● REQUIRED ACTION
The expected answer is the set of lines in the data below between the line holding "You are a computer-use agent. Screen dimensions: 1024x682" and the line holding "Click into the", inclusive, written out exactly.

══ EXTRACTED ENTRIES

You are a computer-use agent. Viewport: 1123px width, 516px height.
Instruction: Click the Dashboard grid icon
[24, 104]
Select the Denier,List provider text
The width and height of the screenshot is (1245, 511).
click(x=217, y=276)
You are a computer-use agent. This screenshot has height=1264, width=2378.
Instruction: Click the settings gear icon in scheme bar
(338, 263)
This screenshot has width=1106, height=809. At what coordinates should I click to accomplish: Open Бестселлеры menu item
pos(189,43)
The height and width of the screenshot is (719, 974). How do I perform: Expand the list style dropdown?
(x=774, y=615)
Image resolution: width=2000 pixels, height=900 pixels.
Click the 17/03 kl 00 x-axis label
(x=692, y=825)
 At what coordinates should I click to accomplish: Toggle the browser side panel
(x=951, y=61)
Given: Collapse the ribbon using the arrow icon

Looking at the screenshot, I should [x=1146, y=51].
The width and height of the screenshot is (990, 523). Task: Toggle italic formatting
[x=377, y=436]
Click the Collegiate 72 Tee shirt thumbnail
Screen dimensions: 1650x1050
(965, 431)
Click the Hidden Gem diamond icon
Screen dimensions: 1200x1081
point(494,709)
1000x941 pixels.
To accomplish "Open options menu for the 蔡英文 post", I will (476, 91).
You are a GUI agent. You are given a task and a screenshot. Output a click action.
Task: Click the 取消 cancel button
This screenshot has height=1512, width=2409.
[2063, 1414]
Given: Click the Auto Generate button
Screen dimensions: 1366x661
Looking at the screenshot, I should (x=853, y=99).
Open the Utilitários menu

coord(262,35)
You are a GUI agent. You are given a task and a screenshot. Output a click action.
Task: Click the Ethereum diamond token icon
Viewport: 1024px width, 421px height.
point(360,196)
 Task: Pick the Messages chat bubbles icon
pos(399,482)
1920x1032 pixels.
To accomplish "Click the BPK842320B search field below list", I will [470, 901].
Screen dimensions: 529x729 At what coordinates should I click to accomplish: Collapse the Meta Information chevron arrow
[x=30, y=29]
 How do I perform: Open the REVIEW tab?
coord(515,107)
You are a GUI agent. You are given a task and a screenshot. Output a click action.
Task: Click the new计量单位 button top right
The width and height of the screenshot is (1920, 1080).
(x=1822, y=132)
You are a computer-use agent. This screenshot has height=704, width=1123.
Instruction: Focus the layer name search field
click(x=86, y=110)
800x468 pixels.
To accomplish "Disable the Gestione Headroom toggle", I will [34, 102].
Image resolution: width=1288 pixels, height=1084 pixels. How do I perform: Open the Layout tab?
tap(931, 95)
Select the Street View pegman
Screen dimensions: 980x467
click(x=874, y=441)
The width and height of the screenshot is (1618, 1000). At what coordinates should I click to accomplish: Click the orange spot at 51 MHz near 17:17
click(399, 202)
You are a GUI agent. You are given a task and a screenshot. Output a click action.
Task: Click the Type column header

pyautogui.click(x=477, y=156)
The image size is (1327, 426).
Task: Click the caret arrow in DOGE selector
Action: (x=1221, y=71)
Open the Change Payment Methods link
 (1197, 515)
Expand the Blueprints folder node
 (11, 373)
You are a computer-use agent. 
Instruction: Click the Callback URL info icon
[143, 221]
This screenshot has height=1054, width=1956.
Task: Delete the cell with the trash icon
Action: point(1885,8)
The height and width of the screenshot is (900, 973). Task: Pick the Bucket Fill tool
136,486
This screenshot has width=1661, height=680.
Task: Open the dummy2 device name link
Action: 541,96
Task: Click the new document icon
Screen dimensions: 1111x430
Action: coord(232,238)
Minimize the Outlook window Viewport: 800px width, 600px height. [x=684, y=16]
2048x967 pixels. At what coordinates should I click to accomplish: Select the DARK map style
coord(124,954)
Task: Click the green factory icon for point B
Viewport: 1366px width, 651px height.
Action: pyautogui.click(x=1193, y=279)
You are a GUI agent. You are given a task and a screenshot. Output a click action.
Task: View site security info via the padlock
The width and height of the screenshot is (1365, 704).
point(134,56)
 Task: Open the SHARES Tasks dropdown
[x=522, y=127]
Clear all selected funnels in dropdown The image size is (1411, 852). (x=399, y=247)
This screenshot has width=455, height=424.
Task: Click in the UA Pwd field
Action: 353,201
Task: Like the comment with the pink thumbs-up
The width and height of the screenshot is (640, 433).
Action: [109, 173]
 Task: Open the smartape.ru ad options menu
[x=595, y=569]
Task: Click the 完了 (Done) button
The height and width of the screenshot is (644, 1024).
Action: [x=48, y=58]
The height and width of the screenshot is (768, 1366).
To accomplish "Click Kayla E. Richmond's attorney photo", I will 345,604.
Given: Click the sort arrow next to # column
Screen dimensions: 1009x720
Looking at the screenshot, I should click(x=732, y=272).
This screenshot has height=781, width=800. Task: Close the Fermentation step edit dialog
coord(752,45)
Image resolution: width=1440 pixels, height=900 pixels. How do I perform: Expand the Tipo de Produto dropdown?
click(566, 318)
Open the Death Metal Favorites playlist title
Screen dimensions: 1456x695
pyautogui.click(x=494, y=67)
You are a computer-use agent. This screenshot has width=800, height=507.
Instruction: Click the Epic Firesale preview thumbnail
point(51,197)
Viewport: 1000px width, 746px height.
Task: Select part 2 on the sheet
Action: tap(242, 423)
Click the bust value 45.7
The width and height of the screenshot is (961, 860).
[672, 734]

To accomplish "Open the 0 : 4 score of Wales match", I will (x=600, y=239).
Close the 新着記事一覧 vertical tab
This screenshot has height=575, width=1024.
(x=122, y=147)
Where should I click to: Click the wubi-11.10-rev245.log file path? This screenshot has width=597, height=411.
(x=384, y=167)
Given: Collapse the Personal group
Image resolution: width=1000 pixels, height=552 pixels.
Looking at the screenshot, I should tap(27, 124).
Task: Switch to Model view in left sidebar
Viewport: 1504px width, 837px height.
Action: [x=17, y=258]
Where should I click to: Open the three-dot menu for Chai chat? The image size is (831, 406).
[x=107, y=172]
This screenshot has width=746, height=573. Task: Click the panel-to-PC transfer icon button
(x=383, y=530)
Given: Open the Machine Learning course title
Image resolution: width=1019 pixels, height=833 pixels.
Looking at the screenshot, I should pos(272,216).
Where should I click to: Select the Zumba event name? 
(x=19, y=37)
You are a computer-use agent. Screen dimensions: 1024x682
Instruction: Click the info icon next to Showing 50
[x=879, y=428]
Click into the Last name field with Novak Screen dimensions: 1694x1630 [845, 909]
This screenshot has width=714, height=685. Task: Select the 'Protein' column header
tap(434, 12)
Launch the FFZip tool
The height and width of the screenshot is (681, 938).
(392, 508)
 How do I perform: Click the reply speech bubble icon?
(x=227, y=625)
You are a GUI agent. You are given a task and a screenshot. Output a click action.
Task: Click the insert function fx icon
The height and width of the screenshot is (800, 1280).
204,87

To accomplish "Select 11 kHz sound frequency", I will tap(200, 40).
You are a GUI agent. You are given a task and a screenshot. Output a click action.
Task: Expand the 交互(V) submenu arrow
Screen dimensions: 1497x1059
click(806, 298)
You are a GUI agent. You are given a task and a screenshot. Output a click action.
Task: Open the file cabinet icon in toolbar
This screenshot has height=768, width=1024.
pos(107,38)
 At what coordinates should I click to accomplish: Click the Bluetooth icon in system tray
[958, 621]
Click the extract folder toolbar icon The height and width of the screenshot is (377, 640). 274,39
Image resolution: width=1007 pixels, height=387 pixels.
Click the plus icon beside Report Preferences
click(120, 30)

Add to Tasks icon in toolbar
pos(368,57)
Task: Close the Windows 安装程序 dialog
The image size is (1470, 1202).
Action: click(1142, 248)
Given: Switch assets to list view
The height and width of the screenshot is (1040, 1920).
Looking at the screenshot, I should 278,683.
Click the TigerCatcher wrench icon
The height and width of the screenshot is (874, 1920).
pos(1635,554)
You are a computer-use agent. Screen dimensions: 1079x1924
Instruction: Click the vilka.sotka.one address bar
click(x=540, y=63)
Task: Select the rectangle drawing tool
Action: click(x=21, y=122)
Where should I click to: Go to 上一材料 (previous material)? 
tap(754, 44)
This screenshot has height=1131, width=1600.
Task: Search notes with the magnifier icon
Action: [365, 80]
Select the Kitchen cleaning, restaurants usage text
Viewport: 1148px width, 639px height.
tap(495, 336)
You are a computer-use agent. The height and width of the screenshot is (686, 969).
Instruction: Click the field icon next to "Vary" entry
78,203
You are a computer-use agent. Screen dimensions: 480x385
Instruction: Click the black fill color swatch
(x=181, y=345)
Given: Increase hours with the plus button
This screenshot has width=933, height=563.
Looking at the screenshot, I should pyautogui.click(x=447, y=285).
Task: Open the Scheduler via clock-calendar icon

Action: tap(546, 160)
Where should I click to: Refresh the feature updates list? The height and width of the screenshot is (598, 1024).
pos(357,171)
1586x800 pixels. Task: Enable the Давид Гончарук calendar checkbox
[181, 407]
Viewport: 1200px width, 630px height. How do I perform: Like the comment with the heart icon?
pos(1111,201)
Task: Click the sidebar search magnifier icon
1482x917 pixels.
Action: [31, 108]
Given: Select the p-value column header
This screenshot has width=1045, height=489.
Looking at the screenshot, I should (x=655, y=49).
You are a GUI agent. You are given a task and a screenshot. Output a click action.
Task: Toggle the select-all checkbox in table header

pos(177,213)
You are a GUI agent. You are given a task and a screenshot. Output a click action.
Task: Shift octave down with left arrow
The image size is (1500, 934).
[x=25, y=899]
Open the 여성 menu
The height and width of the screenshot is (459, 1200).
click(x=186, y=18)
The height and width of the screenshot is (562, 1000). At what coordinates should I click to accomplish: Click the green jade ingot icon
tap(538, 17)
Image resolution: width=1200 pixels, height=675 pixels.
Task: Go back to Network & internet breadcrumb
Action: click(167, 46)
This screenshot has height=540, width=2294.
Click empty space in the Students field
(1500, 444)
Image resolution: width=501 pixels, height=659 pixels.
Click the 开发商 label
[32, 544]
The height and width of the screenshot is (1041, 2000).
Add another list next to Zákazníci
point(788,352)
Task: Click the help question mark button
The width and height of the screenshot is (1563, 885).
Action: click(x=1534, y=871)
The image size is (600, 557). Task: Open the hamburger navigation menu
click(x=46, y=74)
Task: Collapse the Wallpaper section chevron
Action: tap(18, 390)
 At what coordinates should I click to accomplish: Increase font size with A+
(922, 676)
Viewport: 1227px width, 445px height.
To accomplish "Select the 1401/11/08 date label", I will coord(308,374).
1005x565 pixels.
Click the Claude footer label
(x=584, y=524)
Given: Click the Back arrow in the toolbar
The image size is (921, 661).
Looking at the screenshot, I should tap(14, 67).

════

● EXERCISE ANSWER
You are a computer-use agent. Screen dimensions: 1024x682
Instruction: Click the info icon next to Showing 50
[x=879, y=428]
Click into the Last name field with Novak Screen dimensions: 1694x1630 [845, 909]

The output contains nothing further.